Весьма вразумительным мне показалось, во-первых, то, что г-н Астафьев уже не хочет более «укорять меня во враждебности русскому культурному идеалу», а укоряет меня только в «неоправданном логически отрицании национального начала как начала и политической жизни, и культуры вообще».
(«Начало политической жизни – и культуры вообще». Не разница ли это?)
Впрочем, не буду придирчив. Этот укор, быть может, и заслужен мною.
Не знаю, впрочем, в точности, до какой степени; ибо и это для меня не слишком ясно. Но я расположен подозревать, по крайней мере, что в этих словах г-на Астафьева кроется какая-то справедливая и не совсем выгодная для меня мысль.
Сознаюсь, что когда я пишу, то больше думаю о живой психологии человечества, чем о логике; больше забочусь о наглядности изложения, чем о последовательности и строгой связи моих мыслей. Меня самого при чтении чужих произведений очень скоро утомляет строгая последовательность отвлеченной мысли; глубокие отвлечения мне тогда только понятны, когда при чтении у меня в душе сами собой либо являются примеры, живые образы, какие-нибудь «иллюстрации», хотя бы смутно, туманно, мимолетно, но все-таки живописующие эту чужую логику, насильно мне навязываемую; или же пробуждаются, вспоминаются какие-нибудь собственные чувства, соответствующие этим чужим отвлечениям. Самые же эти, так называемые, «начала» мне мало доступны в своей чистоте; я никак не найду этим началам конца ни спереди, ни сзади. И мне даже все представляется, что никакое «начало» в жизни, на практике ничего не может и создать, если у многих людей не будет соответственное ему чувство…

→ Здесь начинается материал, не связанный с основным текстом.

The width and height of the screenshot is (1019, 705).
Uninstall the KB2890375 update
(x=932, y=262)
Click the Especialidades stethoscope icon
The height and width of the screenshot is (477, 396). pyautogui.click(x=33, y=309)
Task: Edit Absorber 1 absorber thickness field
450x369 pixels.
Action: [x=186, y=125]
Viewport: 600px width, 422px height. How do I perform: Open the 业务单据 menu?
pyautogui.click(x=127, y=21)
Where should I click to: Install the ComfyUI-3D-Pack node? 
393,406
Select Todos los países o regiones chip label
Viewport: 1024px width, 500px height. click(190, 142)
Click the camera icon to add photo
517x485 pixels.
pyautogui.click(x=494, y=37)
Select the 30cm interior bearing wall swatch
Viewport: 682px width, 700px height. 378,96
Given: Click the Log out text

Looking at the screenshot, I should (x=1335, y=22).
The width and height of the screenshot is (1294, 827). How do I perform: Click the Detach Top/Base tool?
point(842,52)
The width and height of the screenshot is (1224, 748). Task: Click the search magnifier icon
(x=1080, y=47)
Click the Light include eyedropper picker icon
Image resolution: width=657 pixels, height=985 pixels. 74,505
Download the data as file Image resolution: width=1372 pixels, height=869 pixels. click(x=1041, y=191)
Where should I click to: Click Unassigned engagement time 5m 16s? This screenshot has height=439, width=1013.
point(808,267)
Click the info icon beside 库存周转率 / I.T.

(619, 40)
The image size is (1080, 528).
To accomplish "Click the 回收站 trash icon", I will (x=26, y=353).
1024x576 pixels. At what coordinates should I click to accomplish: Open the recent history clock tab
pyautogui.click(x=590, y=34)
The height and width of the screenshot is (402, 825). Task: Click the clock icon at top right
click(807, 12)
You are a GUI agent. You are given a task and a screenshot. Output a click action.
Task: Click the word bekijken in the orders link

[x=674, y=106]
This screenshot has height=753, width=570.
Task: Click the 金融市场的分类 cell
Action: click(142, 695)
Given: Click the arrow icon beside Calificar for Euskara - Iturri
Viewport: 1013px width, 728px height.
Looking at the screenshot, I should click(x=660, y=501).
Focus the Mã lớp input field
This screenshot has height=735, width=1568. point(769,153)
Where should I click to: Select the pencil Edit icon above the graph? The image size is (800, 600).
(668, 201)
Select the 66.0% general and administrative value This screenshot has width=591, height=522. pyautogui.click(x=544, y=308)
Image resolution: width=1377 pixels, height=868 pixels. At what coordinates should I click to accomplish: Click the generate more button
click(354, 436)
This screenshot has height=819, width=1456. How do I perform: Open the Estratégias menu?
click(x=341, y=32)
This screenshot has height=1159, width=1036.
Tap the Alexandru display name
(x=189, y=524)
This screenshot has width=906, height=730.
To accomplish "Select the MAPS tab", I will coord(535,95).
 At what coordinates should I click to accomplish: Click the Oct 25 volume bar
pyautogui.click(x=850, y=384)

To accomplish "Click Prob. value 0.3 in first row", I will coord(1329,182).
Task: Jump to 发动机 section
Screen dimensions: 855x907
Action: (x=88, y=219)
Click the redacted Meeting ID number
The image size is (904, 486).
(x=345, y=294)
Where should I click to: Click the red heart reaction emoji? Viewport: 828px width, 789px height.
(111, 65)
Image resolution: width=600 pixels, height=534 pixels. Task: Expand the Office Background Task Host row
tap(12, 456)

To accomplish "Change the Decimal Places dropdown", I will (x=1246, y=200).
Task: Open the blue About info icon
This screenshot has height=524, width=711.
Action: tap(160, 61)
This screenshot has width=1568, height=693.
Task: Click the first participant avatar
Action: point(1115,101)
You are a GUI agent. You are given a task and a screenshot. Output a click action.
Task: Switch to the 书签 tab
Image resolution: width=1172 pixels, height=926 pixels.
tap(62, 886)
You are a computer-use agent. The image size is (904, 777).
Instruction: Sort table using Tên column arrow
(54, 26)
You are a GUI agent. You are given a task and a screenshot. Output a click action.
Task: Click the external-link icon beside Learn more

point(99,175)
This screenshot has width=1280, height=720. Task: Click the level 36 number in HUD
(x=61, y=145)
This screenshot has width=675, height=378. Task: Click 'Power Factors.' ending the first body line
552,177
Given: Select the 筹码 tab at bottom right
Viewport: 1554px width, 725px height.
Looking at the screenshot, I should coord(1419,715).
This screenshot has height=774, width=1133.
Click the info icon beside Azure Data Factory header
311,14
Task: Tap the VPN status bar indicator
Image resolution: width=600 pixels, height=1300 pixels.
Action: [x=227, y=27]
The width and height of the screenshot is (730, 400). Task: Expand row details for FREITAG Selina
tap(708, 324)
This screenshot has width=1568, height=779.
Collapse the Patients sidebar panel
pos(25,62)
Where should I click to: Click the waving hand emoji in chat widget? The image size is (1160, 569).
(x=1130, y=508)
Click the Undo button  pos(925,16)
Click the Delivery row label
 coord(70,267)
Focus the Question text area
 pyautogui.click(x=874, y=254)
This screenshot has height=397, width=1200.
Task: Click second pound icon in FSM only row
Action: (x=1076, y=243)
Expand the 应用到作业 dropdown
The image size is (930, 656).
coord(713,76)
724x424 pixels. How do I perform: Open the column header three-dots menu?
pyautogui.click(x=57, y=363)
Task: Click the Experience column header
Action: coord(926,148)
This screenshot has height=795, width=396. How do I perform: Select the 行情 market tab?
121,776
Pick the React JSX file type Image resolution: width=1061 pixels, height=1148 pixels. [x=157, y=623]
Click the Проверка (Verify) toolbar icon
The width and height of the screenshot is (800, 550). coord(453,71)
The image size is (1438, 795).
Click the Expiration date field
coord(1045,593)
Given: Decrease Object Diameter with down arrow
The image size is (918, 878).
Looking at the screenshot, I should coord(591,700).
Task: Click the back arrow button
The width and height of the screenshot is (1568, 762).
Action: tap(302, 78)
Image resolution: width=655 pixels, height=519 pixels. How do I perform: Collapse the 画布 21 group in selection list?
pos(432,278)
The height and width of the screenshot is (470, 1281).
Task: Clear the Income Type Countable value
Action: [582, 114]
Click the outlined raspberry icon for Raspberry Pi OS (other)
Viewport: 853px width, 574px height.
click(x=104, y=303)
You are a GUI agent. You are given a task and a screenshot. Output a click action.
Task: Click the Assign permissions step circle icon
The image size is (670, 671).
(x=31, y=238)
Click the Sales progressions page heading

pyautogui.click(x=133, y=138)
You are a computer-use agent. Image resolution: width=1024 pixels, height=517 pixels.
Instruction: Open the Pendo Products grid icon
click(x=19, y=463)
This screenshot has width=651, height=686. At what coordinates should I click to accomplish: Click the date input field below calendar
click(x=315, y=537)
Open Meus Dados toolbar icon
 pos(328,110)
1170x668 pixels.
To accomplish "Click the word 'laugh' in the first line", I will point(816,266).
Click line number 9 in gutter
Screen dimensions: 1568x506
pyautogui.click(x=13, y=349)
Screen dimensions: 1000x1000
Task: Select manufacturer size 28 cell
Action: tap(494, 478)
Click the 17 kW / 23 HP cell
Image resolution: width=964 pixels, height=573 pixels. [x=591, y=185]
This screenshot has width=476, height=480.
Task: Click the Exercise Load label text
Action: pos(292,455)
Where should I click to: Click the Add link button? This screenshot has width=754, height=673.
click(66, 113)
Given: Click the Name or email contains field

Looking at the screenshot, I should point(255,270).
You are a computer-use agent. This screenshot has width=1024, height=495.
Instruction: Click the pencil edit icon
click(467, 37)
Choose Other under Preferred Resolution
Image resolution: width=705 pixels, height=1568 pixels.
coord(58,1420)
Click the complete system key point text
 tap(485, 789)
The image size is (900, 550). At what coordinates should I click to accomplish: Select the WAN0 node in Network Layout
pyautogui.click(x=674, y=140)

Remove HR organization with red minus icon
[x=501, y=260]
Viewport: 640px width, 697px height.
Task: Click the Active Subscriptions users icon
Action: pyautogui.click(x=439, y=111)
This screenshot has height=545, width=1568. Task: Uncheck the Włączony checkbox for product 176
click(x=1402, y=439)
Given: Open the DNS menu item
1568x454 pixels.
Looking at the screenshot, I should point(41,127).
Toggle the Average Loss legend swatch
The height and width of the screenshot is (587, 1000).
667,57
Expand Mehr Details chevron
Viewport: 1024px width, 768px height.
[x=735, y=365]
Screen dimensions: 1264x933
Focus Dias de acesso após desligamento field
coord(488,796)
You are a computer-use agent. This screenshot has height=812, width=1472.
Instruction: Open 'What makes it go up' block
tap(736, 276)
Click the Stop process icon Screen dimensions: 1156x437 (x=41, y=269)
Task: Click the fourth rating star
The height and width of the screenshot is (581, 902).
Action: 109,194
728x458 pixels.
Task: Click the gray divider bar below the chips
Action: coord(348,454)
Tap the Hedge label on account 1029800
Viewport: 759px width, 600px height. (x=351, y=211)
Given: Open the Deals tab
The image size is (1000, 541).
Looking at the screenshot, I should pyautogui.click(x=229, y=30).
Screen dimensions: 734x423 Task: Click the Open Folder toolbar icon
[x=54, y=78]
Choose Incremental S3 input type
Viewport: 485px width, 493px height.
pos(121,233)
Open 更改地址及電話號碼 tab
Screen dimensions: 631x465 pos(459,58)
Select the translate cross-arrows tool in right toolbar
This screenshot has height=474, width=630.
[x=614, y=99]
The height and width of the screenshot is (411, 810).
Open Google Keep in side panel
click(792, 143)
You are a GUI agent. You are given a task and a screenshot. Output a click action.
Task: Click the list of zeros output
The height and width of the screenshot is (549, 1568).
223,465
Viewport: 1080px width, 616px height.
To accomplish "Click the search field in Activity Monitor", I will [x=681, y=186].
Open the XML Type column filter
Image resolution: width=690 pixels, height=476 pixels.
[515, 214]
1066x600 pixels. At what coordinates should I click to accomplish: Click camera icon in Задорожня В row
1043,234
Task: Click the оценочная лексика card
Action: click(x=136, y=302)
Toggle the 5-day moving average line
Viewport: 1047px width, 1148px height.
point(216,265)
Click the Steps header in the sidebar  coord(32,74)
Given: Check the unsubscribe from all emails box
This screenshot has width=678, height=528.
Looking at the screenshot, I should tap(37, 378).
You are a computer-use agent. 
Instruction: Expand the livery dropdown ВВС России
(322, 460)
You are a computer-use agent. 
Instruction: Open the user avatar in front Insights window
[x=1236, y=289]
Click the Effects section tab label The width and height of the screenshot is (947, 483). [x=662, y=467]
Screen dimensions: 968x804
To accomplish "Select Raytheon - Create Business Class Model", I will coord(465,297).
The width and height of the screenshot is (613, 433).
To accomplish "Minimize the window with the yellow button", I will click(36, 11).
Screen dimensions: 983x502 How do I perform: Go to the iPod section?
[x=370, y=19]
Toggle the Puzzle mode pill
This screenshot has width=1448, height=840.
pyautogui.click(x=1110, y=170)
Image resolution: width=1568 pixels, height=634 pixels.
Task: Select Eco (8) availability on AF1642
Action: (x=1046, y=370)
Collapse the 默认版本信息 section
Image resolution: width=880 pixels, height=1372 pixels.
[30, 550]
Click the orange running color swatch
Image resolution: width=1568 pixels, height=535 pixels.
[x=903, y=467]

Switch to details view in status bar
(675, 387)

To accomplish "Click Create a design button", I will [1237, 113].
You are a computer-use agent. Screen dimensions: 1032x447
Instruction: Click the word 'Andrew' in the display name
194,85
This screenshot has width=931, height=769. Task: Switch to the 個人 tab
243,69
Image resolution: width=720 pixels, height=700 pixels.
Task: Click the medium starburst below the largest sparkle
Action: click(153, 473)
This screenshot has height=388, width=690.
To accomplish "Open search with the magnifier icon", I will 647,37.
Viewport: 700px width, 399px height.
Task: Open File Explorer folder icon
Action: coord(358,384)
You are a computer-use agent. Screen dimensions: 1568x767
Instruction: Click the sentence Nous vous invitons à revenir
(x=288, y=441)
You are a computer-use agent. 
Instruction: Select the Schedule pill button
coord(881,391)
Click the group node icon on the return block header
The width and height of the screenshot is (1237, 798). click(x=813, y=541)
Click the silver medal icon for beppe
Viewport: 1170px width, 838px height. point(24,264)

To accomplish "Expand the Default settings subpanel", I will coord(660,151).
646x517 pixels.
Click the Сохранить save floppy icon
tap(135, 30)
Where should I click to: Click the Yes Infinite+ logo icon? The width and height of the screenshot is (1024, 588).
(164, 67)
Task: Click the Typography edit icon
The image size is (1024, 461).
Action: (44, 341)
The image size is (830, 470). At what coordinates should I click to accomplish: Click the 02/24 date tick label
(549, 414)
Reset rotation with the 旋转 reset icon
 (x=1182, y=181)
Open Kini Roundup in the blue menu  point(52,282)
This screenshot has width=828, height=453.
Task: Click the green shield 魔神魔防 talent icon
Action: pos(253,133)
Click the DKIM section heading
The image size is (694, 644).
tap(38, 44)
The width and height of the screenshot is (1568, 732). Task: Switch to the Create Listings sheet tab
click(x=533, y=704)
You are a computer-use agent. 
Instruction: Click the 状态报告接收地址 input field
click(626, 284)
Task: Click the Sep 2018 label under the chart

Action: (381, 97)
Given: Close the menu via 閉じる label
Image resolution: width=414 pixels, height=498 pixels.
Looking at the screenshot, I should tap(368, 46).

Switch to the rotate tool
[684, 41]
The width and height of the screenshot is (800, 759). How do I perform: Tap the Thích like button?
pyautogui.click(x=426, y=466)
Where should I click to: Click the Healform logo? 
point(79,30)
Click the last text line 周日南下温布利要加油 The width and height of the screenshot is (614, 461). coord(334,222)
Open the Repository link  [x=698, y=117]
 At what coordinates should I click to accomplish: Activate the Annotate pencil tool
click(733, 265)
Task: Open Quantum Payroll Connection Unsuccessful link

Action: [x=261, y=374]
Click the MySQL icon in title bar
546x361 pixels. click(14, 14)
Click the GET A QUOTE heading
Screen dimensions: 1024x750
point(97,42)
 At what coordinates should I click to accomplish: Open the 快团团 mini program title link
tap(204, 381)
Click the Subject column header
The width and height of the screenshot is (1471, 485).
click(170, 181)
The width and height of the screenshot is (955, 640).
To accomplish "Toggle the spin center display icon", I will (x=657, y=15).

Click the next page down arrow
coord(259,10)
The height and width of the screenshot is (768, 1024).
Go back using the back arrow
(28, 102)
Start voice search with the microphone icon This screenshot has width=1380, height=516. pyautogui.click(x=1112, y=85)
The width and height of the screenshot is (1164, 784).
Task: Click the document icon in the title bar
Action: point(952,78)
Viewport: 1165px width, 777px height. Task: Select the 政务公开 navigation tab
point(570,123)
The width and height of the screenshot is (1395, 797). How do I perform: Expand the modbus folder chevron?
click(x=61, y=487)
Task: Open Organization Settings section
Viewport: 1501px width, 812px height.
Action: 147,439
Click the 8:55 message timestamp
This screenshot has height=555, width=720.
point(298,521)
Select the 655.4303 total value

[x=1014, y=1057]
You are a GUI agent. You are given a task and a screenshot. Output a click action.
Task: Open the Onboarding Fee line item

Когда мне говорят – начало любви, я понимаю эти слова очень смутно до тех пор, пока я не вспоминаю о разных живых проявлениях чувства любви (сострадание, симпатия, привязанность, восхищение и т. д.). Вот как я слаб в метафизике. Из этого вовсе не следует, разумеется, что я не признаю метафизики. Наше собственное слабое понимание какого-нибудь предмета, конечно, не дает нам права думать, что и все другие его не понимают или что само по себе непонимаемое нами не ценно и не высоко.
«Начала» эти не виноваты в том, что чувства и образы доступнее их моим умственным силам.
Конечно, какое-нибудь такое «начало» существует, так как… люди очень умные и ученые говорят о них.
«Национальное начало? Национальное начало?» Не понимаю! Думаю, думаю; и кончаю тем, что хватаюсь за что-нибудь более конкретное, чтобы сквозь него как-нибудь добраться до этого абстрактного; сквозь узоры и краски жизни высмотреть хоть сколько-нибудь общую метафизическую основу или канву.
«Национальное государство!» Ясно. Вот Франция издавна была национальным государством; Австрия же никогда не была таковым.
«Национальная религия». Тоже ясно. Армянское христианство есть религия общая для большинства армянской нации, разделенной подданством по разным государствам. Англиканское протестантство есть тоже национальная религия, ибо оно тесно связано историей с государственными учреждениями Англии и даже пригодно только для одной Англии; не может быть во всецелости своей пропагандируемо иноземцам.